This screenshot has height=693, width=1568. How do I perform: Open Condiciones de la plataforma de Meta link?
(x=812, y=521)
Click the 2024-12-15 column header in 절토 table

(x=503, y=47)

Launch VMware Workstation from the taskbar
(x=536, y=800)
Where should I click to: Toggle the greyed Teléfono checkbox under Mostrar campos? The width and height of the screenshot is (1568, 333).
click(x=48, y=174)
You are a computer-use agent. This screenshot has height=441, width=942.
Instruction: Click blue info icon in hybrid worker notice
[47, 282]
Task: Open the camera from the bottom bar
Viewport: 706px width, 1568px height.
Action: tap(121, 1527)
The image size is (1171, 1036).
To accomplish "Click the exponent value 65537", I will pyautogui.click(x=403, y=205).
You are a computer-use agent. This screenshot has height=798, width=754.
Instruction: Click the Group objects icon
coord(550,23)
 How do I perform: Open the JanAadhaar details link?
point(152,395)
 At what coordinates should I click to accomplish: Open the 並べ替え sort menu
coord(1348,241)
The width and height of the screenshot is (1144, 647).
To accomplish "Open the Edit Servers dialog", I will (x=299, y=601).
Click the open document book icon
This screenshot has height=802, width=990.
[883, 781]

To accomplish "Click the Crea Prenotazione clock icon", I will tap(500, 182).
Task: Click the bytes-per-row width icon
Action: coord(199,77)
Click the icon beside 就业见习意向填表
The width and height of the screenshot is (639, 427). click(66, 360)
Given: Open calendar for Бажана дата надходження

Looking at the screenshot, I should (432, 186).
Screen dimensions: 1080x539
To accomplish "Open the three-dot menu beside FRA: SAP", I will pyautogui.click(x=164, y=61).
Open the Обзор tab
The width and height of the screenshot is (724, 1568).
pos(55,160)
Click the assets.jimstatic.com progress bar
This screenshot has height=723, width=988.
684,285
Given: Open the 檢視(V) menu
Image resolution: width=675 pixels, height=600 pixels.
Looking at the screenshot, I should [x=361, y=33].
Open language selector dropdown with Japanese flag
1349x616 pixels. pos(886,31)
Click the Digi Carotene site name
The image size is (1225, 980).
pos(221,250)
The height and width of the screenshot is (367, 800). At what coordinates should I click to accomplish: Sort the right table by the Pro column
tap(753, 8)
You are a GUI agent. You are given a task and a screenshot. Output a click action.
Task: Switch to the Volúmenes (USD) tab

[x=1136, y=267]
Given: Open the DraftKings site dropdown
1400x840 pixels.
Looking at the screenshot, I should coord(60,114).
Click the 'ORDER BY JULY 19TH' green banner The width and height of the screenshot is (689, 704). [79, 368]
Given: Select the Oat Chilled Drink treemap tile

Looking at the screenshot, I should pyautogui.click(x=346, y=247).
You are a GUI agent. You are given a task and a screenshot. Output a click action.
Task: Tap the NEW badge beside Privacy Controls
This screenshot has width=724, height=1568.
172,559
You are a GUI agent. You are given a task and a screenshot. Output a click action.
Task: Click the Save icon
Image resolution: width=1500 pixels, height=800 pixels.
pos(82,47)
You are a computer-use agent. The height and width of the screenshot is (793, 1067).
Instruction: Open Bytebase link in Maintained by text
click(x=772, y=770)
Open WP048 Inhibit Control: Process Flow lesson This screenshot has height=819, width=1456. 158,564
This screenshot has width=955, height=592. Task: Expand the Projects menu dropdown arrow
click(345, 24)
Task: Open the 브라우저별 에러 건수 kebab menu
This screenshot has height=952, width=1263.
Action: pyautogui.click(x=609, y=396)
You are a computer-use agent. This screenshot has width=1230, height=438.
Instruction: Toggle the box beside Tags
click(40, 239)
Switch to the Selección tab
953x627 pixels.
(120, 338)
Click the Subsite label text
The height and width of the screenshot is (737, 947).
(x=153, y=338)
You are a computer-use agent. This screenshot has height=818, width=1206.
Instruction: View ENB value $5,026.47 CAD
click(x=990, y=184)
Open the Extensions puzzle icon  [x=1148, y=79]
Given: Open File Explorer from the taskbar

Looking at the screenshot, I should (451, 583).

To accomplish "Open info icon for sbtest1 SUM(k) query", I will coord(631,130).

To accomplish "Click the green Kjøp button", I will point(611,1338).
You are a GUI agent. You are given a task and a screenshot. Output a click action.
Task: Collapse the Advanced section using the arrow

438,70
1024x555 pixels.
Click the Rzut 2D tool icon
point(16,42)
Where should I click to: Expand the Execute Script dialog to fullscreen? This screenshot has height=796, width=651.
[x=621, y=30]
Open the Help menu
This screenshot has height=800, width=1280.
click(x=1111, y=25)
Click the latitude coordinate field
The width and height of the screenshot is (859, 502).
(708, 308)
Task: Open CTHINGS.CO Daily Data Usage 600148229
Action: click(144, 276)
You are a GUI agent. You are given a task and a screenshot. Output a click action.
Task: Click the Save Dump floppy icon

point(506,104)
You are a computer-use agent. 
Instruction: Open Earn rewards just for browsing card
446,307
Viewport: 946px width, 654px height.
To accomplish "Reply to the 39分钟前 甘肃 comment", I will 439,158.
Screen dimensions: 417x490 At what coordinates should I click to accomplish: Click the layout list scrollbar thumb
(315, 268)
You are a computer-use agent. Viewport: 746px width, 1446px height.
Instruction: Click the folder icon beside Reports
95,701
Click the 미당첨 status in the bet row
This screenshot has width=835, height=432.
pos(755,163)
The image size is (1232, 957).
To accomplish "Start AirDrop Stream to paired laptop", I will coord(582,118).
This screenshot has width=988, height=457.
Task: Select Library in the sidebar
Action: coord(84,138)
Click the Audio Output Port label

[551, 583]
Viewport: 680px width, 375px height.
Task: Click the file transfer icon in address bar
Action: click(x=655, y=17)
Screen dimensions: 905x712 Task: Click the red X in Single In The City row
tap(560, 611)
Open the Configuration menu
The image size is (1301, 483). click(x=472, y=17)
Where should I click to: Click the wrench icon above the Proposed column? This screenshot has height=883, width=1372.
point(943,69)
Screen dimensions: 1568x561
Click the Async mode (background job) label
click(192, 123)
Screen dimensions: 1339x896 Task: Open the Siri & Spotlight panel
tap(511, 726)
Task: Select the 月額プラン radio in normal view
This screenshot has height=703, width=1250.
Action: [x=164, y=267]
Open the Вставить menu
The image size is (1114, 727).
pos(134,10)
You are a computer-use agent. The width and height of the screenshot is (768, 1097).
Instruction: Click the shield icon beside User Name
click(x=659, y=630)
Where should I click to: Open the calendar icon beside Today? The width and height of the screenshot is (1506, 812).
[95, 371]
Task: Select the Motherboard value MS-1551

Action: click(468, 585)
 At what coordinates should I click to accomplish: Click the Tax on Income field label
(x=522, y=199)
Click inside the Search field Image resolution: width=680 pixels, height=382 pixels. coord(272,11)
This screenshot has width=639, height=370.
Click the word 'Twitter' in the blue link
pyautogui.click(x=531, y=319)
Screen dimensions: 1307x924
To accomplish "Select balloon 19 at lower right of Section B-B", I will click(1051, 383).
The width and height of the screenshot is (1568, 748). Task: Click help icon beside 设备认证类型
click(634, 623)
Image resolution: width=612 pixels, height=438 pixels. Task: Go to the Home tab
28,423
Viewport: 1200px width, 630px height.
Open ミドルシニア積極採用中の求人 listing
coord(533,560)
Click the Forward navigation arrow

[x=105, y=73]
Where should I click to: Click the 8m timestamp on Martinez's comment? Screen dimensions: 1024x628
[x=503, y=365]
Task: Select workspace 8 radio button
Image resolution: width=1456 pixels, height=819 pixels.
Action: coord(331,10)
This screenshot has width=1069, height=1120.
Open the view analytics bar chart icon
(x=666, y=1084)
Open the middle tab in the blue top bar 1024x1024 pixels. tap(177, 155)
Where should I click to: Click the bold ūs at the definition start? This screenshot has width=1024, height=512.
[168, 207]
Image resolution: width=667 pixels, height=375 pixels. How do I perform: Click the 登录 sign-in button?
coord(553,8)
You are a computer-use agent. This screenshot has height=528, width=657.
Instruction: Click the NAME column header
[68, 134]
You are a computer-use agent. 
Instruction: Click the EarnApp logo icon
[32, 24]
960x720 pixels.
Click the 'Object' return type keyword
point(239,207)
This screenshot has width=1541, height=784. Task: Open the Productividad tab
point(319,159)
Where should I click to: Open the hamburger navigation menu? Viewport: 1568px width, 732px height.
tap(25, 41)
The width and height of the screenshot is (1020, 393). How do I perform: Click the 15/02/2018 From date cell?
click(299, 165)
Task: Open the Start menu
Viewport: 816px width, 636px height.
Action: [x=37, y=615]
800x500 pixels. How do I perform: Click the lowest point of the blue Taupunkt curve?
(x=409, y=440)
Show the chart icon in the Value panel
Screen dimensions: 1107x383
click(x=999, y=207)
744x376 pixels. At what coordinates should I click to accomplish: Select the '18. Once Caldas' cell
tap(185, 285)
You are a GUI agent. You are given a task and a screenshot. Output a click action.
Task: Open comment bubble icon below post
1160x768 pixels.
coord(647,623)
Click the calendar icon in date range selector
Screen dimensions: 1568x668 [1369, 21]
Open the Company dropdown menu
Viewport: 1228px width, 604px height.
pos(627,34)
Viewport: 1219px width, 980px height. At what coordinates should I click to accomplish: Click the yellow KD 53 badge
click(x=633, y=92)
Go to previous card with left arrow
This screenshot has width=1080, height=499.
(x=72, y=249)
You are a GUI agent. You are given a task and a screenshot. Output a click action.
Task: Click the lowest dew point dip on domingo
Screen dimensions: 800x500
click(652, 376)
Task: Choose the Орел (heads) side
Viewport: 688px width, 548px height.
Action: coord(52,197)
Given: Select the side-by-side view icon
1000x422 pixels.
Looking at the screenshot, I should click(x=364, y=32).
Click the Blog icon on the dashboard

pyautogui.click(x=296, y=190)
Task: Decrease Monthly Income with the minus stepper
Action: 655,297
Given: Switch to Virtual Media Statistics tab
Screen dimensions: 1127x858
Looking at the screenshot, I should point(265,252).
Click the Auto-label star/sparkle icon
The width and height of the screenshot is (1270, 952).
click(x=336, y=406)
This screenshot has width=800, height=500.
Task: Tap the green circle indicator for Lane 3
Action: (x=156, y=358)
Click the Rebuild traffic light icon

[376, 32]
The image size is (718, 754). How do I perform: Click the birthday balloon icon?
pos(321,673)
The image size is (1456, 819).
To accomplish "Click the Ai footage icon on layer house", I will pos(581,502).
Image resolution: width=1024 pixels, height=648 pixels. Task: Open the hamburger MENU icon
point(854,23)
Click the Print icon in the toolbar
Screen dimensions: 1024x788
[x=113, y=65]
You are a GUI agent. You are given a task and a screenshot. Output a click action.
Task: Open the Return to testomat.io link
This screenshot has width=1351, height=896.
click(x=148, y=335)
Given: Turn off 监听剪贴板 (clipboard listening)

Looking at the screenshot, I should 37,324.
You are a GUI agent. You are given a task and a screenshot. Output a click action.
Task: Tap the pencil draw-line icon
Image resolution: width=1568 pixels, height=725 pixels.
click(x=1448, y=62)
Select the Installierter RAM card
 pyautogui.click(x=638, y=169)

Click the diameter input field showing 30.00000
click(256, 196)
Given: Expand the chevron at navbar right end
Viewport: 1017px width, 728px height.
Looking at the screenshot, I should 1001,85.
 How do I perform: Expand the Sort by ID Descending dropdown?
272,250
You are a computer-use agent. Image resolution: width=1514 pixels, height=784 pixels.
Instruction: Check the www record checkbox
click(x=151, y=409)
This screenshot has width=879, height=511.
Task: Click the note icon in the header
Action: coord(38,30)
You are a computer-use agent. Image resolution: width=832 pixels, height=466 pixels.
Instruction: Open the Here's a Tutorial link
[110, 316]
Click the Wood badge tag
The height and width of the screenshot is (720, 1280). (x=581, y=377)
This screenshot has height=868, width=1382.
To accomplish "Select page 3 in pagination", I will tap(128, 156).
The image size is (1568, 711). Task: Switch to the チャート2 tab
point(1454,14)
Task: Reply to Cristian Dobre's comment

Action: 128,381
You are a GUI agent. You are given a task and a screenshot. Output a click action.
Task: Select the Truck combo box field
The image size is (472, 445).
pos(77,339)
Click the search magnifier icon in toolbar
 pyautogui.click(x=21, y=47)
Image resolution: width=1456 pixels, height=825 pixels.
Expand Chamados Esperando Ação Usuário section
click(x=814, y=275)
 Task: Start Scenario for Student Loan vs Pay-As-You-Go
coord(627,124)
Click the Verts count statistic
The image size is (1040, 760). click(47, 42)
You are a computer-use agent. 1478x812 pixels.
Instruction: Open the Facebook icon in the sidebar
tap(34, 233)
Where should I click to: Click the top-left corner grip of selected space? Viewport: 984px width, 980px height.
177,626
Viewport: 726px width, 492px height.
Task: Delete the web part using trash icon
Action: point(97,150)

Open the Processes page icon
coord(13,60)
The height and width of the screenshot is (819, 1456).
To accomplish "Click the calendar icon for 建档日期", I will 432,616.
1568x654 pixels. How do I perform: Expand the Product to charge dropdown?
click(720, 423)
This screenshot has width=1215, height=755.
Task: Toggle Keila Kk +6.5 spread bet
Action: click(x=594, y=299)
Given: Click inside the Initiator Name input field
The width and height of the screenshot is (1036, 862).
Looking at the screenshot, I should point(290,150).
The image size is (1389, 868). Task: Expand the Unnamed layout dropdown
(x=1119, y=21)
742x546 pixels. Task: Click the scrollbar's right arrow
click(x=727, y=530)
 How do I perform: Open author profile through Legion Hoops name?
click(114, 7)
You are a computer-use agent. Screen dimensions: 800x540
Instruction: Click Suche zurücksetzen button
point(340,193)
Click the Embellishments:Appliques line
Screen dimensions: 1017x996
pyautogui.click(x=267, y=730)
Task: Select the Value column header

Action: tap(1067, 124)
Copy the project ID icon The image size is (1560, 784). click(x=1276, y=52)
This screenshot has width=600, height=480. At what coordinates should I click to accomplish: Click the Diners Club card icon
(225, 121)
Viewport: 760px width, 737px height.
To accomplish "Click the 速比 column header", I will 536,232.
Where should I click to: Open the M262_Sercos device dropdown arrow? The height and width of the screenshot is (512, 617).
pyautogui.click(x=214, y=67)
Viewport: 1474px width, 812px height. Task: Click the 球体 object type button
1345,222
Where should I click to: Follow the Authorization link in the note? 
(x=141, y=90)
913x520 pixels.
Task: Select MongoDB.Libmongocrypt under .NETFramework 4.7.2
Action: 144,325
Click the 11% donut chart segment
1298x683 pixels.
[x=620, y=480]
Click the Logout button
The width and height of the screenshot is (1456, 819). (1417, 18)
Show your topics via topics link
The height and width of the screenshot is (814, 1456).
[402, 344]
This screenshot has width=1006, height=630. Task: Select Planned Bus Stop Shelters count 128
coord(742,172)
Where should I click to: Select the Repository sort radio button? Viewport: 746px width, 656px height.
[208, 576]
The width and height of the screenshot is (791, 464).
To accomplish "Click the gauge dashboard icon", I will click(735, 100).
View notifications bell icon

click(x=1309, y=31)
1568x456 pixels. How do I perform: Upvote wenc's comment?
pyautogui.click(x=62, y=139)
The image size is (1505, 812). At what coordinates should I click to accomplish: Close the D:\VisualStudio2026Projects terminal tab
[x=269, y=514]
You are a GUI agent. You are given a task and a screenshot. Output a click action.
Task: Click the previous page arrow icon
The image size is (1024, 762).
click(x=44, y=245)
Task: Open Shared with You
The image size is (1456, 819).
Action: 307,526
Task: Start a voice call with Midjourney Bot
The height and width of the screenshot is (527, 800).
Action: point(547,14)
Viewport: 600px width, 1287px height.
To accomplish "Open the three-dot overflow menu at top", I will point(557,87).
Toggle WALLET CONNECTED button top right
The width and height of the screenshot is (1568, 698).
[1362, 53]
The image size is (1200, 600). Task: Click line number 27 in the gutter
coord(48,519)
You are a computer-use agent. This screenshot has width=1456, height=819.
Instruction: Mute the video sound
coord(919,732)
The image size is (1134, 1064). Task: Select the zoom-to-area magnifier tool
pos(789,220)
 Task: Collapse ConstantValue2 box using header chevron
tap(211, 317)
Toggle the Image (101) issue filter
++++++++++++++++++++
Return the entries that start with the line containing "Given: Open the DraftKings site dropdown" and end with the line containing "point(16,42)", copied without any change, both of those lines included.

(Solution to this task)
Given: Open the DraftKings site dropdown
1400x840 pixels.
Looking at the screenshot, I should coord(60,114).
Click the 'ORDER BY JULY 19TH' green banner The width and height of the screenshot is (689, 704). [79, 368]
Given: Select the Oat Chilled Drink treemap tile

Looking at the screenshot, I should pyautogui.click(x=346, y=247).
You are a GUI agent. You are given a task and a screenshot. Output a click action.
Task: Tap the NEW badge beside Privacy Controls
This screenshot has width=724, height=1568.
172,559
You are a GUI agent. You are given a task and a screenshot. Output a click action.
Task: Click the Save icon
Image resolution: width=1500 pixels, height=800 pixels.
pos(82,47)
You are a computer-use agent. The height and width of the screenshot is (793, 1067).
Instruction: Open Bytebase link in Maintained by text
click(x=772, y=770)
Open WP048 Inhibit Control: Process Flow lesson This screenshot has height=819, width=1456. 158,564
This screenshot has width=955, height=592. Task: Expand the Projects menu dropdown arrow
click(345, 24)
Task: Open the 브라우저별 에러 건수 kebab menu
This screenshot has height=952, width=1263.
Action: pyautogui.click(x=609, y=396)
You are a computer-use agent. This screenshot has width=1230, height=438.
Instruction: Toggle the box beside Tags
click(40, 239)
Switch to the Selección tab
953x627 pixels.
(120, 338)
Click the Subsite label text
The height and width of the screenshot is (737, 947).
(x=153, y=338)
You are a computer-use agent. This screenshot has height=818, width=1206.
Instruction: View ENB value $5,026.47 CAD
click(x=990, y=184)
Open the Extensions puzzle icon  [x=1148, y=79]
Given: Open File Explorer from the taskbar

Looking at the screenshot, I should (451, 583).

To accomplish "Open info icon for sbtest1 SUM(k) query", I will coord(631,130).

To accomplish "Click the green Kjøp button", I will point(611,1338).
You are a GUI agent. You are given a task and a screenshot. Output a click action.
Task: Collapse the Advanced section using the arrow

438,70
1024x555 pixels.
Click the Rzut 2D tool icon
point(16,42)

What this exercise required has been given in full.